Listening to “This American Life” this weekend, a repeat from 2001.
I catch the tail end of a segment on bad comic book superheroes, and in the description of a 1960’s character named Bee-Man, I hear a description of myself:
Ira Glass: If you were to explain to people the characteristics of a bad comic book superhero–?
Jonathan Morris: There are obviously a lot of ways you can screw up. One of the ways is to just overdo it and cram the elements of the character down the readers’ throats. One of the characters was Bee-Man and everything about him was bees. His full name was Barry E. Eames. He was attacked by mutant bees which were sent to earth by space alien bee people. And he himself became a mutant bee person who had bee powers, and lived in a hive, and ate honey, and stole gold because gold looked like honey. And he could sting you.

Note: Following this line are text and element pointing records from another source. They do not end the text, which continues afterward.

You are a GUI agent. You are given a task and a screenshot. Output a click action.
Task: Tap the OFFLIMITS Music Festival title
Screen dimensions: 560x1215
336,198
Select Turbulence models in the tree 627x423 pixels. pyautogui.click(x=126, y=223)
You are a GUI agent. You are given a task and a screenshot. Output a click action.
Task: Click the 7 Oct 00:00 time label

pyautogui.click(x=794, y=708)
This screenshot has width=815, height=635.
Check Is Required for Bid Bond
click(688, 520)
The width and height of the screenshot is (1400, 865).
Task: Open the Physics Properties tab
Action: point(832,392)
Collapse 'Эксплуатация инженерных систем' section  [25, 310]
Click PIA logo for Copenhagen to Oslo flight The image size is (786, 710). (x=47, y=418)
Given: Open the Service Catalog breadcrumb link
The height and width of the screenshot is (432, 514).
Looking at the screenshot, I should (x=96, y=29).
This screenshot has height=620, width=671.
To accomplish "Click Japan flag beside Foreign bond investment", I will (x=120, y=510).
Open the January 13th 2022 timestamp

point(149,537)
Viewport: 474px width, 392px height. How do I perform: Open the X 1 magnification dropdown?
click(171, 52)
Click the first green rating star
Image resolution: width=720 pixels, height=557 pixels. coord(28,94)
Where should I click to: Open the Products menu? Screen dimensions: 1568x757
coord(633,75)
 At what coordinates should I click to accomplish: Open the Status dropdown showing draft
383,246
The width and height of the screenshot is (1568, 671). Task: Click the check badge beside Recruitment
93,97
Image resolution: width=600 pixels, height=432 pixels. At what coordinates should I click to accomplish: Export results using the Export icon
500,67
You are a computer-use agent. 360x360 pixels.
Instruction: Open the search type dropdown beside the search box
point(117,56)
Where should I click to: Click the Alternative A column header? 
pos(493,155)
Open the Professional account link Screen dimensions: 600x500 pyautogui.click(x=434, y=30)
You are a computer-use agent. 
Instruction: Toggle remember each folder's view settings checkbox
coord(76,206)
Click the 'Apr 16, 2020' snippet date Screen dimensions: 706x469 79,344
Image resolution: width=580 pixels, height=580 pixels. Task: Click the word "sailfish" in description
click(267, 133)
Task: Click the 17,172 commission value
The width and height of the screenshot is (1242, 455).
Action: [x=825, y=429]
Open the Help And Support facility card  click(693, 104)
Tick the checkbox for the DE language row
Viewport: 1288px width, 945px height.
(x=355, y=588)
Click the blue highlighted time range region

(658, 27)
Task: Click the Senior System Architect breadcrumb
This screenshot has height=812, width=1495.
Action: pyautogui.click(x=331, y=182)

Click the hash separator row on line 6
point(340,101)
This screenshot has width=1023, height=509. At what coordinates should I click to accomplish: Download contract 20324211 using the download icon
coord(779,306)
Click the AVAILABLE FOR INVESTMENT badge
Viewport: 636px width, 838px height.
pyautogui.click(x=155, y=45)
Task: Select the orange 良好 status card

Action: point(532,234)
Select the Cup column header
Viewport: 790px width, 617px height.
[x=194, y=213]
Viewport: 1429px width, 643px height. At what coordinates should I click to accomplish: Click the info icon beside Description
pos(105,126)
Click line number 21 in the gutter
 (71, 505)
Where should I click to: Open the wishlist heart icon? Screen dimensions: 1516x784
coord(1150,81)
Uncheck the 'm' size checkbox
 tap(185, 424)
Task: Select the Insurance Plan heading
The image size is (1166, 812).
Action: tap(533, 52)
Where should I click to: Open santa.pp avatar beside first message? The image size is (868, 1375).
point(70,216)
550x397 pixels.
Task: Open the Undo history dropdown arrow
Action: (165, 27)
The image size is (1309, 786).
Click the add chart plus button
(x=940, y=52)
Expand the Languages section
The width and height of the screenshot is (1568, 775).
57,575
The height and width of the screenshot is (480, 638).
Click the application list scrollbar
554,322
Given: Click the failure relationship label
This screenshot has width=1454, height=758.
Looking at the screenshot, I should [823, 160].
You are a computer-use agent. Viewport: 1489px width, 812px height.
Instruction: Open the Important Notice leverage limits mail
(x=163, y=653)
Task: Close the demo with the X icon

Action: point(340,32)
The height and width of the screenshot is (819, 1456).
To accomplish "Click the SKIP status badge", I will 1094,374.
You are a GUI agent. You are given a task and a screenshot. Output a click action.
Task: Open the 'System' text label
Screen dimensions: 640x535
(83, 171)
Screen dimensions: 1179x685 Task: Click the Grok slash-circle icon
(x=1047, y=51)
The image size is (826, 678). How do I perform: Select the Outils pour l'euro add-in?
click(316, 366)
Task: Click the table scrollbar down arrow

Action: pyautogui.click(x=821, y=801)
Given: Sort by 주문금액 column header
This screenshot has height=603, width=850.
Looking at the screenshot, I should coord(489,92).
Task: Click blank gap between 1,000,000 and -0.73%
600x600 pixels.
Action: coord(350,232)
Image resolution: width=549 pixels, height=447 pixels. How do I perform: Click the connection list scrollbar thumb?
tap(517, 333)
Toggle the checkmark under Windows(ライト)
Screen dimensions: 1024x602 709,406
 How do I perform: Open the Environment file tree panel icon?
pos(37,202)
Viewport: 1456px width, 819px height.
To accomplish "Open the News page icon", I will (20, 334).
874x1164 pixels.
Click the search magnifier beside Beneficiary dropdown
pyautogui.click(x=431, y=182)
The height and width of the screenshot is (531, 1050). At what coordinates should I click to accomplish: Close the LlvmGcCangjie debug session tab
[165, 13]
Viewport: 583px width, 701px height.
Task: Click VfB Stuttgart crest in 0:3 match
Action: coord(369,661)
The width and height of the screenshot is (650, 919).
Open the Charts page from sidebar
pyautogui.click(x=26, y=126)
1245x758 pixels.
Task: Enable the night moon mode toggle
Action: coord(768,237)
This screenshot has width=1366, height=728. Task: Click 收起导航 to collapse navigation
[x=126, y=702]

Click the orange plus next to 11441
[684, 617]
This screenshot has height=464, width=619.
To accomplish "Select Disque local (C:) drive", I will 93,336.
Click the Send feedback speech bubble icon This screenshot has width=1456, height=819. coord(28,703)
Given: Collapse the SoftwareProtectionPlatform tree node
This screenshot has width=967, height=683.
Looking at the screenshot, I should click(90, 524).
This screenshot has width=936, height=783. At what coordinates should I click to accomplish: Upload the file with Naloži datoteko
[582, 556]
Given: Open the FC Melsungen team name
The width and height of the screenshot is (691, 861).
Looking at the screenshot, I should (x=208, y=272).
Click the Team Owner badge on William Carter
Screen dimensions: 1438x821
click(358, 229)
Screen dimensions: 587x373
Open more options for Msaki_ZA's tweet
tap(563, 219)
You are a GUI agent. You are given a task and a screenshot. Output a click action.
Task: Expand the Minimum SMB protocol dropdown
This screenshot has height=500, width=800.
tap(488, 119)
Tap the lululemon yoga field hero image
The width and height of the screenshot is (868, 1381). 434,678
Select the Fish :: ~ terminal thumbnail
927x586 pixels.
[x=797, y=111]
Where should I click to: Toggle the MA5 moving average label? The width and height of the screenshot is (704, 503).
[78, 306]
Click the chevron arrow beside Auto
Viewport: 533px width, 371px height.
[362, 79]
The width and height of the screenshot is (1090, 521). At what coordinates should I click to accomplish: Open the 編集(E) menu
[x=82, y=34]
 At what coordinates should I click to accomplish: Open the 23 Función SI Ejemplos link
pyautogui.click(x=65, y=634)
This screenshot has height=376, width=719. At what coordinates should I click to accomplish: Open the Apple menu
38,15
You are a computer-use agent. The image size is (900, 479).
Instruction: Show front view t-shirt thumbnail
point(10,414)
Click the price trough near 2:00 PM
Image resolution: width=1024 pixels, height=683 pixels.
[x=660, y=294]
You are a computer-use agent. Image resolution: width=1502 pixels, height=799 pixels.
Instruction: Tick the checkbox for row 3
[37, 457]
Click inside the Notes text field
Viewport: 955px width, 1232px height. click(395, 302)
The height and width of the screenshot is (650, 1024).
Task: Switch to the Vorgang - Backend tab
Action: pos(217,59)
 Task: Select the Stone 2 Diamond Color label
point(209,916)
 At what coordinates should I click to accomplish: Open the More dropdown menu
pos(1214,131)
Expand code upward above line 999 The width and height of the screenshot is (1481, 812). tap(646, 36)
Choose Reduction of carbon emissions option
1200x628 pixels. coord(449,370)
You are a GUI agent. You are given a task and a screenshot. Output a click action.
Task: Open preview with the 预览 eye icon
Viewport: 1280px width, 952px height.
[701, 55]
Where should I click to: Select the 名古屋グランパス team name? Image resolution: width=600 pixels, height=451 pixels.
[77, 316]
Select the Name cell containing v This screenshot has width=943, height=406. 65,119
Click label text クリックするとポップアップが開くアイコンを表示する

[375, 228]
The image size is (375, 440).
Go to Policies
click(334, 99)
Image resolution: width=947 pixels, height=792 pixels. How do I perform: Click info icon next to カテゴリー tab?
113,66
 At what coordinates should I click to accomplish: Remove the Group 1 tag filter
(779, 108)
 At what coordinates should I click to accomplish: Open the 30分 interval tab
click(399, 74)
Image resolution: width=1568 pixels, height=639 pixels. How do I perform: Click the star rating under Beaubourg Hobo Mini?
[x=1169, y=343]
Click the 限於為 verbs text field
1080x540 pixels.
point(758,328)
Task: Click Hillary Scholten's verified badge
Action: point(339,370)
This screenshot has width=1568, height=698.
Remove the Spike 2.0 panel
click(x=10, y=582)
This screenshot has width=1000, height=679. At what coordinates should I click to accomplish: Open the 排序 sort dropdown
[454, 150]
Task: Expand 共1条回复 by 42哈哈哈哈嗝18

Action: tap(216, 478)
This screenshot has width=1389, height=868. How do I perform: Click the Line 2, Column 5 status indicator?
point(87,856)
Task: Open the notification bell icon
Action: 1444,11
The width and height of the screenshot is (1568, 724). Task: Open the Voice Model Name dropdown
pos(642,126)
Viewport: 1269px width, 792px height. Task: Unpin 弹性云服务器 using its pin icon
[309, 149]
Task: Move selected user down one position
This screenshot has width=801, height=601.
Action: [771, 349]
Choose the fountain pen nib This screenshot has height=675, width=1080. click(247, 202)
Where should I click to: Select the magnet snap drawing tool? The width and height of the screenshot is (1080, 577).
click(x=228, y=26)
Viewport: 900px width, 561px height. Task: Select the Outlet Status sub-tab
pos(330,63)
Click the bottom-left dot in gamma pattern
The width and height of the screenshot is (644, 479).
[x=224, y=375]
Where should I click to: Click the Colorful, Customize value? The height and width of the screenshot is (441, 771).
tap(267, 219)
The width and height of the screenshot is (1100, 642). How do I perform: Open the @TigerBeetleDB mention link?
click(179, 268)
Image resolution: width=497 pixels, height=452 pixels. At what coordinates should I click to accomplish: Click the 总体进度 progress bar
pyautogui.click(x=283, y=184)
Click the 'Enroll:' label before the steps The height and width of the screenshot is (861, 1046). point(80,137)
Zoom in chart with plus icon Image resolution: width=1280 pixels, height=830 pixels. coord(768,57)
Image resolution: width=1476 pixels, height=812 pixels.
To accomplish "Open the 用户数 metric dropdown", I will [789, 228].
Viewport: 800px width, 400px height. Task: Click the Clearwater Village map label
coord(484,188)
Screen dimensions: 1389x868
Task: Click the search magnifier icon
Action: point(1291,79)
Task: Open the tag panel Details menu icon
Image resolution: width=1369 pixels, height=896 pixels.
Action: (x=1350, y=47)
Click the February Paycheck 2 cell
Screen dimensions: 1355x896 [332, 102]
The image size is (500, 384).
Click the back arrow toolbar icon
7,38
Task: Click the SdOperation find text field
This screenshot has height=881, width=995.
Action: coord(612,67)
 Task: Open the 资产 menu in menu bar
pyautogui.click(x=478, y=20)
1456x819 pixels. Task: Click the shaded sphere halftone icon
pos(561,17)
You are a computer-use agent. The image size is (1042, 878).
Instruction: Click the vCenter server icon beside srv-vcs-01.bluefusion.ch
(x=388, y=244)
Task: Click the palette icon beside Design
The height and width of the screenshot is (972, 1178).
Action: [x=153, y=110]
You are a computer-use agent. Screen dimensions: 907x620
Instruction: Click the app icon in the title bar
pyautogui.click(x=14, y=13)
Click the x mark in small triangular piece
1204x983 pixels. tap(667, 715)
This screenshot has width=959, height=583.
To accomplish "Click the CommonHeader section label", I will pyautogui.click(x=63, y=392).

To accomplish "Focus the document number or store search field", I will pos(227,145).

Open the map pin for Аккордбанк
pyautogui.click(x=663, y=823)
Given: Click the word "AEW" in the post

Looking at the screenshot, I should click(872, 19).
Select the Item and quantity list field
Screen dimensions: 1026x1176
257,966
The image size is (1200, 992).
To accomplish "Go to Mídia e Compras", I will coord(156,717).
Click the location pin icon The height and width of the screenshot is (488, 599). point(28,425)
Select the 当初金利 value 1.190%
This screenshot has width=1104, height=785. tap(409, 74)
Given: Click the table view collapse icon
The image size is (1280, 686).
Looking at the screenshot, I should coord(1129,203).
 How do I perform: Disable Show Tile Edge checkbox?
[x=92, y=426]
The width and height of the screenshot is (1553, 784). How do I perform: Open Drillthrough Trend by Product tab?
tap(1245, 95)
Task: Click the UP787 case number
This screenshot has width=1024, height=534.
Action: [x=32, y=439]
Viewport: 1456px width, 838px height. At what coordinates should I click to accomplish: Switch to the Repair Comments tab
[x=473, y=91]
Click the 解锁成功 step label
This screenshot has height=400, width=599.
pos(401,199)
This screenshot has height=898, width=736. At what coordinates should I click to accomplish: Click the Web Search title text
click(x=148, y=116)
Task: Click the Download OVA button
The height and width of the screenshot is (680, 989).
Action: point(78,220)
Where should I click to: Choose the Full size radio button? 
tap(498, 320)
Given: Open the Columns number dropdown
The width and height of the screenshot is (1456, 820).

There was nothing bee-related this man refused to do. If you meet somebody at a bar, you start talking to him, and you realize, he only has one interest in life– that’s exactly what Bee-Man was. Everything would have gotten back to bees. You start talking about what you watched on television last. He’ll say, you know, I saw an interesting show on bees.
These days, I’m a little like Bee-Man.
Friends and family ask what I’m reading, and I’m hard-pressed to come up with a title that doesn’t have to do with bees. I’m reading everything I can about bees, scouring anthologies and single-author volumes of poetry for depictions of bees, haunting the insect section at the library. I’ve been watching bee documentaries and YouTube clips on bees and TED talks about bees.
Online? I’m checking out articles about honey, beekeeping, pesticides, herbicides, best gardening practices for pollinators. I took a break this afternoon and sat outside, reading The Little Book of Bees by Karl Weiss. I learned how to make nest boxes for native bees. (You can, too!)
Lest I turn out like Bee-Man, I shut the computer on the weekend and get outside in the garden. Sometimes, a bee visits, her impossibly fragile wings catching the sunlight. She is far less hurried and concerned than I am. She reminds me there is time, in spite of how urgent everything can feel, to enjoy the pure gift of a sunny autumn day.